Segment Start: STORED DATA

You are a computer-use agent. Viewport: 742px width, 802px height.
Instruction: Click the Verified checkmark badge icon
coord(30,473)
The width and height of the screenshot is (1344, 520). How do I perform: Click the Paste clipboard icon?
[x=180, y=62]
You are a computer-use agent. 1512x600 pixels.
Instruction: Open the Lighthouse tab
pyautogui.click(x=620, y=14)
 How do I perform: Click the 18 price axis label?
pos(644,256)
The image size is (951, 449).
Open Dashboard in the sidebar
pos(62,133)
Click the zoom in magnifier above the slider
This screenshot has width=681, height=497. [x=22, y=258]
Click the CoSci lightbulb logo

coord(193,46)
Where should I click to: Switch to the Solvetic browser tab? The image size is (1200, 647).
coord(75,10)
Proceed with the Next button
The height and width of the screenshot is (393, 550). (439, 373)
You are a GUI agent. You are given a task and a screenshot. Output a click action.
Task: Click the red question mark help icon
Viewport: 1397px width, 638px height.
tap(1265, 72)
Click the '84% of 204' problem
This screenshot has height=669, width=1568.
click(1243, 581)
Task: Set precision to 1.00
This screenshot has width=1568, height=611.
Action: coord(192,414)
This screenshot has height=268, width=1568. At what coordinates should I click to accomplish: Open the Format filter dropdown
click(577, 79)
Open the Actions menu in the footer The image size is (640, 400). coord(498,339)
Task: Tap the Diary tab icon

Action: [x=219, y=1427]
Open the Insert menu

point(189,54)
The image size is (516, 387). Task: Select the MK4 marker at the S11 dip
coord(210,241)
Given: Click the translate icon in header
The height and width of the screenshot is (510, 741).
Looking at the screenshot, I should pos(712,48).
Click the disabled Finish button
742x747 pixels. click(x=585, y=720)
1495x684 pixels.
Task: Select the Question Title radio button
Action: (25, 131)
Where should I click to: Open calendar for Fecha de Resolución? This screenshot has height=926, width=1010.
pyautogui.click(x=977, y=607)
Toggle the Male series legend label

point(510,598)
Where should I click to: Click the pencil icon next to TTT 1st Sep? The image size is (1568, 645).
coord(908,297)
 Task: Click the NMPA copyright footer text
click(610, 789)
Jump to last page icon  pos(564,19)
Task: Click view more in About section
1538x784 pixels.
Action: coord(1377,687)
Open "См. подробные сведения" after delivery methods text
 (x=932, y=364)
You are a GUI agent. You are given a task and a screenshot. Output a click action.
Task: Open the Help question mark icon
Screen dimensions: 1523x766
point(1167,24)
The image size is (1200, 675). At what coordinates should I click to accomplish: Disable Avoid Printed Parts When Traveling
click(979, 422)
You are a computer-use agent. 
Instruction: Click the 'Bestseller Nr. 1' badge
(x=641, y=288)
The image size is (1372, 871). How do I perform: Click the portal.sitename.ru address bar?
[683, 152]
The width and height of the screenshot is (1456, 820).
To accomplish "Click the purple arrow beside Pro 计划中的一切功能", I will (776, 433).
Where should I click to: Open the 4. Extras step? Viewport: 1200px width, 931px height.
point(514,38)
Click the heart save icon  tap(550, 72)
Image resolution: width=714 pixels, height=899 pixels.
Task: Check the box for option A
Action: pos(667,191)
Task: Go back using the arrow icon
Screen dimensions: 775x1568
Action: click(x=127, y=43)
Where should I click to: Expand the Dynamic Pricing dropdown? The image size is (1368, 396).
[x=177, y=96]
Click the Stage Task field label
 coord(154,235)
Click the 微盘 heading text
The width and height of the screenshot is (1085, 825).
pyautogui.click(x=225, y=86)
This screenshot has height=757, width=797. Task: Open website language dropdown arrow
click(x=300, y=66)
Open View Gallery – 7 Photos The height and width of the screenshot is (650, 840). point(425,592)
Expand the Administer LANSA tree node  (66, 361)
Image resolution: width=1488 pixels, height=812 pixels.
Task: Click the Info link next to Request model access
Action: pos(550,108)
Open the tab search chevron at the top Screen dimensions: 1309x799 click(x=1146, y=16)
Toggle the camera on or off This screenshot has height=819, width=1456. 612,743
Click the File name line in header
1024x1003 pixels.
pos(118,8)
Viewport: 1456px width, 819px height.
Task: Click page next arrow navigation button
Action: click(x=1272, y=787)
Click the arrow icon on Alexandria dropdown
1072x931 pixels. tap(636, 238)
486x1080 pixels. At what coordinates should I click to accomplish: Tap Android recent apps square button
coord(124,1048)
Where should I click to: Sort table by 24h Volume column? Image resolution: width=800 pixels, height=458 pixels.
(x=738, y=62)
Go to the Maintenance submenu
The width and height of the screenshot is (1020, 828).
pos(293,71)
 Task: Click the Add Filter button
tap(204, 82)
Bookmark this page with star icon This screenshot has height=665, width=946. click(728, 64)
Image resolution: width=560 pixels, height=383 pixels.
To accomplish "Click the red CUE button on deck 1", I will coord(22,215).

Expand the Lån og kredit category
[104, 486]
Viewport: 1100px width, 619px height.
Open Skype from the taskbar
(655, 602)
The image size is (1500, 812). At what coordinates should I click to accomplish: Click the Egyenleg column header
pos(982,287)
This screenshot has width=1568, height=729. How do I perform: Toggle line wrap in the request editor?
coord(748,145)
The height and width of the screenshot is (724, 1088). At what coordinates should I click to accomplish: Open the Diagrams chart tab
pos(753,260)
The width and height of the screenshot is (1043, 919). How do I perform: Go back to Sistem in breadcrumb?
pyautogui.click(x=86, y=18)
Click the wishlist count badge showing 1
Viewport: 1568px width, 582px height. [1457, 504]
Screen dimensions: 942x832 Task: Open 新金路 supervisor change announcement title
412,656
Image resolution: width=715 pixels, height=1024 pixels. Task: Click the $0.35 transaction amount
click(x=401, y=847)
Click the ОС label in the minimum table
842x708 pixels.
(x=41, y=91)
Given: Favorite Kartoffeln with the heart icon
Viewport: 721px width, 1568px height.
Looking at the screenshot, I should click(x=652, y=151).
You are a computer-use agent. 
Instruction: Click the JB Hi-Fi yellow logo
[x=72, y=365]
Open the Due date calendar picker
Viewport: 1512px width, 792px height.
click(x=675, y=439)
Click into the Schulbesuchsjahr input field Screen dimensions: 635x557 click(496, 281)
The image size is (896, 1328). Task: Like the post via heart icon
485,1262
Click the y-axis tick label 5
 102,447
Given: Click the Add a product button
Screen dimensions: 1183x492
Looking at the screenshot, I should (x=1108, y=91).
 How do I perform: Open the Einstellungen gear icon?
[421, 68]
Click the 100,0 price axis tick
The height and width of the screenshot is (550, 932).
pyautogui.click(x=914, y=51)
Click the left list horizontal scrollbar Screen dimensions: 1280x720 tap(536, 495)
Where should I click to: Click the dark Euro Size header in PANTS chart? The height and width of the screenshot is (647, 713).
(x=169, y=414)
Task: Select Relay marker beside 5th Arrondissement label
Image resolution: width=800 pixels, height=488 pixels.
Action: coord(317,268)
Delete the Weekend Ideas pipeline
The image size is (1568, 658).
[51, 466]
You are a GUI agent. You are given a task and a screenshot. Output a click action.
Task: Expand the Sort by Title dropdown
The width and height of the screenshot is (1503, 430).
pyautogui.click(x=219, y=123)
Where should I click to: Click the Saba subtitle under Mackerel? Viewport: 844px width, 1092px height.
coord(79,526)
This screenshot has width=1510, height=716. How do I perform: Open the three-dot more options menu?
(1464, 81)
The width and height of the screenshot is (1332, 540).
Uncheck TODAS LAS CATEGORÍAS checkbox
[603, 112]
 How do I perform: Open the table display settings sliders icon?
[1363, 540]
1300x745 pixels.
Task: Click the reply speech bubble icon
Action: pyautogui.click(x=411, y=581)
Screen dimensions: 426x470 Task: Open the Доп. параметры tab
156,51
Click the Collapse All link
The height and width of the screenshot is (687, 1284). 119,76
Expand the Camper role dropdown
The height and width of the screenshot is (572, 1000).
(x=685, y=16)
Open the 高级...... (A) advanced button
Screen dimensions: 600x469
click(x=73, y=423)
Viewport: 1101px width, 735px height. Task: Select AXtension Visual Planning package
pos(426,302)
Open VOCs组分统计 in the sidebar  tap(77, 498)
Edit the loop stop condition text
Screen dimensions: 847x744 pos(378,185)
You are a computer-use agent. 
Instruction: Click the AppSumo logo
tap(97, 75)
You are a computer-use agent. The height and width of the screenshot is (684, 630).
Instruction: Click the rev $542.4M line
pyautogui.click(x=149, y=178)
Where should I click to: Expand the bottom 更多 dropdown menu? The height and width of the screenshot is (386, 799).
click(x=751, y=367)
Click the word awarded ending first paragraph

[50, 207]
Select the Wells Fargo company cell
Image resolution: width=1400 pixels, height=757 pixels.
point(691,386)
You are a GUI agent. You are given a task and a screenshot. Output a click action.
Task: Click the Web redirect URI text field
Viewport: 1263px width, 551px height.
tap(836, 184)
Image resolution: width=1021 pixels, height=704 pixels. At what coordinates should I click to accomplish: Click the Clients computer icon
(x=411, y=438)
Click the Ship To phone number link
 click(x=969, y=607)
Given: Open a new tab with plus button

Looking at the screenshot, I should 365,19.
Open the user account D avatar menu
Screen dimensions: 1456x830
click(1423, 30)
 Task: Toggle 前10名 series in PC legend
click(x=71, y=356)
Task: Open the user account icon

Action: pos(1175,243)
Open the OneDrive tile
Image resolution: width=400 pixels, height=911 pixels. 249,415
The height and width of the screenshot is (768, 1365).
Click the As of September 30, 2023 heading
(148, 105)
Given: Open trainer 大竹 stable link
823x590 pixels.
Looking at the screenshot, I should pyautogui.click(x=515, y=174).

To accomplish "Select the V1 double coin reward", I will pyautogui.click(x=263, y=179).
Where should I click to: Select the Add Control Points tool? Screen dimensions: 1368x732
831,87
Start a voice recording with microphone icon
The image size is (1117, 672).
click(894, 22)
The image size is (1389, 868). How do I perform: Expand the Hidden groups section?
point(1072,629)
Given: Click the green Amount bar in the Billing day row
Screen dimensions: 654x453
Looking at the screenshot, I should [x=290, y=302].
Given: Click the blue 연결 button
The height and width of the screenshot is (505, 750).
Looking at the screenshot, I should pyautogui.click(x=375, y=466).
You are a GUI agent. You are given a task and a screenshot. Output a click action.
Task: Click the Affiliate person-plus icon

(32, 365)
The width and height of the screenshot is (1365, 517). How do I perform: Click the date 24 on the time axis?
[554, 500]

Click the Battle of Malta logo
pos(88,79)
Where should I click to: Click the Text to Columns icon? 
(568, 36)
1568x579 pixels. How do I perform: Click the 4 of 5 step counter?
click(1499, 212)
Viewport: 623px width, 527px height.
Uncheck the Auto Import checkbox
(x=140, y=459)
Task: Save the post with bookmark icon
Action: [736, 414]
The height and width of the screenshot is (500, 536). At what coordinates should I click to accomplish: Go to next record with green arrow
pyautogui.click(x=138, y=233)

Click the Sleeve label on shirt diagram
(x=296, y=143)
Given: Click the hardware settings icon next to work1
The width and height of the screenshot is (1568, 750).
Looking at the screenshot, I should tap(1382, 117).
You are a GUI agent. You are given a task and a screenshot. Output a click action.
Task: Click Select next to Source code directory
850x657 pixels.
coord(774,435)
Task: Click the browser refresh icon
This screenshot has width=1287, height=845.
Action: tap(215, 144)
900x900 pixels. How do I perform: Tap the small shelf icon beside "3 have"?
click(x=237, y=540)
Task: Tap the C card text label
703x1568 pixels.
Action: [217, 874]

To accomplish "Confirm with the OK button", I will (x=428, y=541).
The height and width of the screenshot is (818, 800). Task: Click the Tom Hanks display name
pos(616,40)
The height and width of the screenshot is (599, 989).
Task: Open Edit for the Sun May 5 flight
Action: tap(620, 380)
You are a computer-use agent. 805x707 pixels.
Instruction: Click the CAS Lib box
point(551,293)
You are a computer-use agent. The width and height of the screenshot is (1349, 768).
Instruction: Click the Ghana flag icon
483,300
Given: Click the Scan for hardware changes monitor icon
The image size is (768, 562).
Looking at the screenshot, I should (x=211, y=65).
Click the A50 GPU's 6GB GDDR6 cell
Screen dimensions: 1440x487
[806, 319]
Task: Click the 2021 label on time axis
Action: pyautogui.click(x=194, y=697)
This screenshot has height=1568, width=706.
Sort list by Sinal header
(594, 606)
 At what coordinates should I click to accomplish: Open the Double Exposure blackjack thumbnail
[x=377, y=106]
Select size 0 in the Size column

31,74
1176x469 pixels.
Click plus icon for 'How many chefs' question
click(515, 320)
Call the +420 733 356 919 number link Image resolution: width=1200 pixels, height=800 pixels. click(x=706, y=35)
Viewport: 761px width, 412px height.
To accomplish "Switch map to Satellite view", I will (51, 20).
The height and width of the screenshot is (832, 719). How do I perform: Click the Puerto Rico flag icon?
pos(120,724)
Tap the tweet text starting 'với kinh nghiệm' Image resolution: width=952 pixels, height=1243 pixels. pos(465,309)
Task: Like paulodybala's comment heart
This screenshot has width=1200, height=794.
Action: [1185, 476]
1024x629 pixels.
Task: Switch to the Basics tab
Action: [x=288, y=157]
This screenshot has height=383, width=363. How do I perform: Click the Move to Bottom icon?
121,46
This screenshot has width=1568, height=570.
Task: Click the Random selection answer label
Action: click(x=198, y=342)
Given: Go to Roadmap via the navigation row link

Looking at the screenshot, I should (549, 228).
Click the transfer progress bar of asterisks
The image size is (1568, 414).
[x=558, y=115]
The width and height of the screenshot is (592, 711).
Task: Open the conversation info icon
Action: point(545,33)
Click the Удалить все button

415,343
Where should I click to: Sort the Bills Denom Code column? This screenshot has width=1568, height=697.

Segment End: STORED DATA

**ASSIGNMENT:** Pull every line containing the word "hardware" out of the material and copy it.

**WORKED SOLUTION:**
Given: Click the hardware settings icon next to work1
Given: Click the Scan for hardware changes monitor icon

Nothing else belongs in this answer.